No matter how attractive this scientific system looks on paper, implementing it in the current political and administrative landscape of Nepal is like ‘chewing on iron bars’. According to the annual budget reports of the Ministry of Finance and the Ministry of Health, the share of the health sector in Nepal’s total national budget is still limited to only about 5.5 to 6 percent. The World Health Organization and various international health economists have been emphasizing on increasing sufficient public investment in the health sector. Second, the biggest obstacle is the traditional ‘principle of equality’ of the bureaucracy.

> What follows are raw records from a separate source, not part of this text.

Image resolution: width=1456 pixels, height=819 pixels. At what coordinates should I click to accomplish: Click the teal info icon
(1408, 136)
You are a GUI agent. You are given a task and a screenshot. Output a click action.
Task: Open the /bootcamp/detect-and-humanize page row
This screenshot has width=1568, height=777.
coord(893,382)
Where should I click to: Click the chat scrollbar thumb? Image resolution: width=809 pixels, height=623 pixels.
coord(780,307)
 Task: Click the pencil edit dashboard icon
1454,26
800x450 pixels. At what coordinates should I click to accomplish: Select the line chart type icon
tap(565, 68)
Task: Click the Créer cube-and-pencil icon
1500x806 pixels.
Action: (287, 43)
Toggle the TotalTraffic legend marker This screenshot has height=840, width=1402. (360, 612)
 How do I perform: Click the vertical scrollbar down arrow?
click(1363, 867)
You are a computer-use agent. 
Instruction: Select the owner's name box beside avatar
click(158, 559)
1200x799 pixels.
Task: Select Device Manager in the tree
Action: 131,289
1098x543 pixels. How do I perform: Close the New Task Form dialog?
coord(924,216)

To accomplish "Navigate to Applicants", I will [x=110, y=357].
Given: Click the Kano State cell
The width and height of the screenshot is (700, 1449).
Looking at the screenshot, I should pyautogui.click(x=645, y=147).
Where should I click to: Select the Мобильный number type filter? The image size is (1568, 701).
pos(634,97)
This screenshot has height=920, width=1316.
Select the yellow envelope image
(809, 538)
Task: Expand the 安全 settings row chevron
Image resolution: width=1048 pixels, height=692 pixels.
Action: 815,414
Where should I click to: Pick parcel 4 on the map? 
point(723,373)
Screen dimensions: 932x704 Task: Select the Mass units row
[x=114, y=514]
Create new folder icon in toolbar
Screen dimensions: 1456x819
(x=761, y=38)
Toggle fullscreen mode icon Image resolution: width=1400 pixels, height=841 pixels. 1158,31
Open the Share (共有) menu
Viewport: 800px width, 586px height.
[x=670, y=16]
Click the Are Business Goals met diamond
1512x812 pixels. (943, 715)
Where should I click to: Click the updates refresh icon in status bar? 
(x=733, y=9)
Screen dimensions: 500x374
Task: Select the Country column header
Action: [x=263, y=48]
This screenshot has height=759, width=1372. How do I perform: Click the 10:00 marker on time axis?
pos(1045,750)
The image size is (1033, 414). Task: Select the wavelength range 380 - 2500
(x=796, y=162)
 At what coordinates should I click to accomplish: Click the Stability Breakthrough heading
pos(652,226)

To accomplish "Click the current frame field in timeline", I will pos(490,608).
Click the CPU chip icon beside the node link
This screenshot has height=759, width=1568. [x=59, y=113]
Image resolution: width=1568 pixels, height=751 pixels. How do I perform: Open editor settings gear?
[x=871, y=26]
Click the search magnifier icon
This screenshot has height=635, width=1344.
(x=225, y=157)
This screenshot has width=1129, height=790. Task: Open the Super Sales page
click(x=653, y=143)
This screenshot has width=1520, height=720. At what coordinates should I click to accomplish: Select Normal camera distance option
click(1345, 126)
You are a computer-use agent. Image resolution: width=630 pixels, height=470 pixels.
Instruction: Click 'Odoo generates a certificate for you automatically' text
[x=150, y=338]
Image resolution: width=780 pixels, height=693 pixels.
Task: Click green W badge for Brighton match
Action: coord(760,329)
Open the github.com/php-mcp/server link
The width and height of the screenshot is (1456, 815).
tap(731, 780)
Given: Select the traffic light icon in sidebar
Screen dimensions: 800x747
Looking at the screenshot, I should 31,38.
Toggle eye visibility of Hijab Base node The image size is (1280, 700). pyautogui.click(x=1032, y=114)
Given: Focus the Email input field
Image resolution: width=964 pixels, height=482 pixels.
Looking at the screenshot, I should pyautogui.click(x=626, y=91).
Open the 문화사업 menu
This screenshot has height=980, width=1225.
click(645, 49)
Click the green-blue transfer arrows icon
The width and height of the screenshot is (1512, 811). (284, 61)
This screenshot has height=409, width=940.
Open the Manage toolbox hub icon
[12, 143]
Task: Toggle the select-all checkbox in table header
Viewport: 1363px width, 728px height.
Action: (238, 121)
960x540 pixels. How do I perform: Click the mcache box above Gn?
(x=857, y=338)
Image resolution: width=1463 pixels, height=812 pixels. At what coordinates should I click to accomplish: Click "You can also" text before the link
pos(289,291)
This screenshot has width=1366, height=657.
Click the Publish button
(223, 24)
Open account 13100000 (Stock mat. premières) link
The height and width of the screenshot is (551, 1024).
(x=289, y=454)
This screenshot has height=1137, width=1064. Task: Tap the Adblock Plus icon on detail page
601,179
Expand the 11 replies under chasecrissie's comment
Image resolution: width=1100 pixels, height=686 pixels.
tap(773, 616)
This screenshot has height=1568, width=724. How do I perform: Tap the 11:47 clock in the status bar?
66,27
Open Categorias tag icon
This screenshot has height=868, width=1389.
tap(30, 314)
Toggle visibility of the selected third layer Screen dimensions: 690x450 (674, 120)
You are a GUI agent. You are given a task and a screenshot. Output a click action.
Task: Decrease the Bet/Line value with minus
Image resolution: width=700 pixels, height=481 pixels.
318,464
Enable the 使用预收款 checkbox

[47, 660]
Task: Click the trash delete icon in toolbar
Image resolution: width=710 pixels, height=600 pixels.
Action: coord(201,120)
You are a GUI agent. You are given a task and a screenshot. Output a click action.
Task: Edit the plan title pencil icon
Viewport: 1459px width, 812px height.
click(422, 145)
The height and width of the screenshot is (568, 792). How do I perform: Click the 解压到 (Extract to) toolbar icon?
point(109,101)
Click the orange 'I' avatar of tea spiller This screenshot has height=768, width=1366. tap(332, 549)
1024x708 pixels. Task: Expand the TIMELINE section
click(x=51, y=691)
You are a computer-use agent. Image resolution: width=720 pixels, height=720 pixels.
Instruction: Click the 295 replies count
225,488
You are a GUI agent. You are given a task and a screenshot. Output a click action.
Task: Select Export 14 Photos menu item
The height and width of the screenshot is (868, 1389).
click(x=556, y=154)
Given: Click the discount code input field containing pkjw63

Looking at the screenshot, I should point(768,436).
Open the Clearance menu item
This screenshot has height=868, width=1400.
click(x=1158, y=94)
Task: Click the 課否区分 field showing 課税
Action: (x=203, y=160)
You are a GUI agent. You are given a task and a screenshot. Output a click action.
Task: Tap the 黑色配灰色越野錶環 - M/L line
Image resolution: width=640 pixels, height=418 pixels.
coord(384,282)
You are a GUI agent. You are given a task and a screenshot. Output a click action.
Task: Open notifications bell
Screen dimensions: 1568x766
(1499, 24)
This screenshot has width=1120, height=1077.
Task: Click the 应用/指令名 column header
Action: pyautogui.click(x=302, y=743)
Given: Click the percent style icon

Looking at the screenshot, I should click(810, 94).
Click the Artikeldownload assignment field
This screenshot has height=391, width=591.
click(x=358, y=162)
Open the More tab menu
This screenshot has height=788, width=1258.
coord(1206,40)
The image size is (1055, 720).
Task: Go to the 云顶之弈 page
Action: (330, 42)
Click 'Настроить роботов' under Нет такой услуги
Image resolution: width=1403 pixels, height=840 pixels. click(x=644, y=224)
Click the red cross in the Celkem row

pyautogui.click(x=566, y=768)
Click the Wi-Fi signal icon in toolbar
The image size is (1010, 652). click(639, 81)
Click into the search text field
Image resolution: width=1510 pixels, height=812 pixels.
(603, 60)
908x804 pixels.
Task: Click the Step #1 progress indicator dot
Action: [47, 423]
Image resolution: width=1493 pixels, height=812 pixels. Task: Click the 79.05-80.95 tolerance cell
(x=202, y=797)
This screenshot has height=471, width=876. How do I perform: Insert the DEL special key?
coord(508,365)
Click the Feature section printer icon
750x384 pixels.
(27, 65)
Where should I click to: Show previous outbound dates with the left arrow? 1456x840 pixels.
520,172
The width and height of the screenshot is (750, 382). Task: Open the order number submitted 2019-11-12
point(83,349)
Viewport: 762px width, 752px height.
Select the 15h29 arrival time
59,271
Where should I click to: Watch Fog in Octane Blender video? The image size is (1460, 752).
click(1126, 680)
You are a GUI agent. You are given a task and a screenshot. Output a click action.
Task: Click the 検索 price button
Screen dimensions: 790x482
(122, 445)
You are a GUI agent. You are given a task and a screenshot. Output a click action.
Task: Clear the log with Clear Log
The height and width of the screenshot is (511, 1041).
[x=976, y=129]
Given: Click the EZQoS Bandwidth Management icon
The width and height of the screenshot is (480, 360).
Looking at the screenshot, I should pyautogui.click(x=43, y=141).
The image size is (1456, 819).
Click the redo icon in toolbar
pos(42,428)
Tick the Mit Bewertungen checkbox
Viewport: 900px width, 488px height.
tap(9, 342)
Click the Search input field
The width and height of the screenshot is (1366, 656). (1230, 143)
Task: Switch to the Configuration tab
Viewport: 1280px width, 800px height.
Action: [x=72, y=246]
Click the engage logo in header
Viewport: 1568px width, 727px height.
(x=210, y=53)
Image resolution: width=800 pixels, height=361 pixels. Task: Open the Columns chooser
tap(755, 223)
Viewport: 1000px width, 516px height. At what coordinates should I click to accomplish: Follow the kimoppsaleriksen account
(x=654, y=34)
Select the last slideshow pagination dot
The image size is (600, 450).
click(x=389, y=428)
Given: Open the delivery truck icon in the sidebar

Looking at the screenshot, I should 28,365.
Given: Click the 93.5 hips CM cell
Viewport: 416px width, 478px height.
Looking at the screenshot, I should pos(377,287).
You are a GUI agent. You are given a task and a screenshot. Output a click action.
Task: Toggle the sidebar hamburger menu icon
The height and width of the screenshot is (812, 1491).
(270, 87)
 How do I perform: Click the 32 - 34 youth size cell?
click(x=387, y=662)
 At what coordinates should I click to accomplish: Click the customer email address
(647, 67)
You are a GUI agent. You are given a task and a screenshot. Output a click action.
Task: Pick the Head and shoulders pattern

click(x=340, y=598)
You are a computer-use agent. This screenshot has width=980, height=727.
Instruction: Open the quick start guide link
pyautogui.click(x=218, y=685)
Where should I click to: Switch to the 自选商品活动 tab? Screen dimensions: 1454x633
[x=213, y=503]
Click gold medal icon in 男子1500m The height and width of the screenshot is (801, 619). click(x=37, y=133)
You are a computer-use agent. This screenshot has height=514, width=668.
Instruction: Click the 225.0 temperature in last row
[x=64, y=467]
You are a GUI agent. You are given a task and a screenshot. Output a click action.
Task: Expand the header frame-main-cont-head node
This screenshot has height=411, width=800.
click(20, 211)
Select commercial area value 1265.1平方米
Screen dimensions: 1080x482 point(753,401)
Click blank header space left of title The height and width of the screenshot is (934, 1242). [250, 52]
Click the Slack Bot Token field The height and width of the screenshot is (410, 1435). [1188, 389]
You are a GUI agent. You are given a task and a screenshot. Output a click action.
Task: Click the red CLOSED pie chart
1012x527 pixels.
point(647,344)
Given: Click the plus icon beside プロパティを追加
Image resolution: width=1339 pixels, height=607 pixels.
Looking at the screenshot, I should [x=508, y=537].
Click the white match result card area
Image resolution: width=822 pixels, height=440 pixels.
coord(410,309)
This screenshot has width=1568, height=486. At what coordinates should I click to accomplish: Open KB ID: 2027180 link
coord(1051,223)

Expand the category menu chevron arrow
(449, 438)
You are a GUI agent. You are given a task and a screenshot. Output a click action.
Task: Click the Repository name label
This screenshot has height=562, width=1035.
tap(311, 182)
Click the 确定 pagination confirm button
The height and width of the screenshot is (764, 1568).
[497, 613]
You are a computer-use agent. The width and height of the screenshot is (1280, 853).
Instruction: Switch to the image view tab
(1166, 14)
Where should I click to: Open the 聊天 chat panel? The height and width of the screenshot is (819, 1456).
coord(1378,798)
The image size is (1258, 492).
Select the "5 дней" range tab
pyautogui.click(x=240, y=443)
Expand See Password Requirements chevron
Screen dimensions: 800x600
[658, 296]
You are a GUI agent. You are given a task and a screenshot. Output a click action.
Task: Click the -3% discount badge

Even though the work nature and educational investment of an eleventh-level joint secretary and an eleventh-level specialist doctor are completely different, they are weighed on the same scale. And, increasing the salary of a doctor raises the fear of rebellion in other administrative bodies. Similarly, if the minimum wage board is set in the private sector and attractive salaries are made mandatory, there will definitely be a lot of political lobbying and professional resistance from the umbrella organization of private hospital operators (AFIN), saying that ‘operating expenses cannot be met and treatment will be expensive’. Even within the health sector, there is a risk of internal conflict in the distribution of departmental allowances, as there is a plurality of unions close to political parties.
Unless the state stops considering investment in health manpower as ‘unproductive expenditure’ and takes bold decisions, the country’s health sector itself will not be able to get out of the ‘ICU’. If the state does not wake up now, tomorrow there will be magnificent hospital buildings and state-of-the-art equipment, but the ‘minds and brains’ to run them will not be found in this country.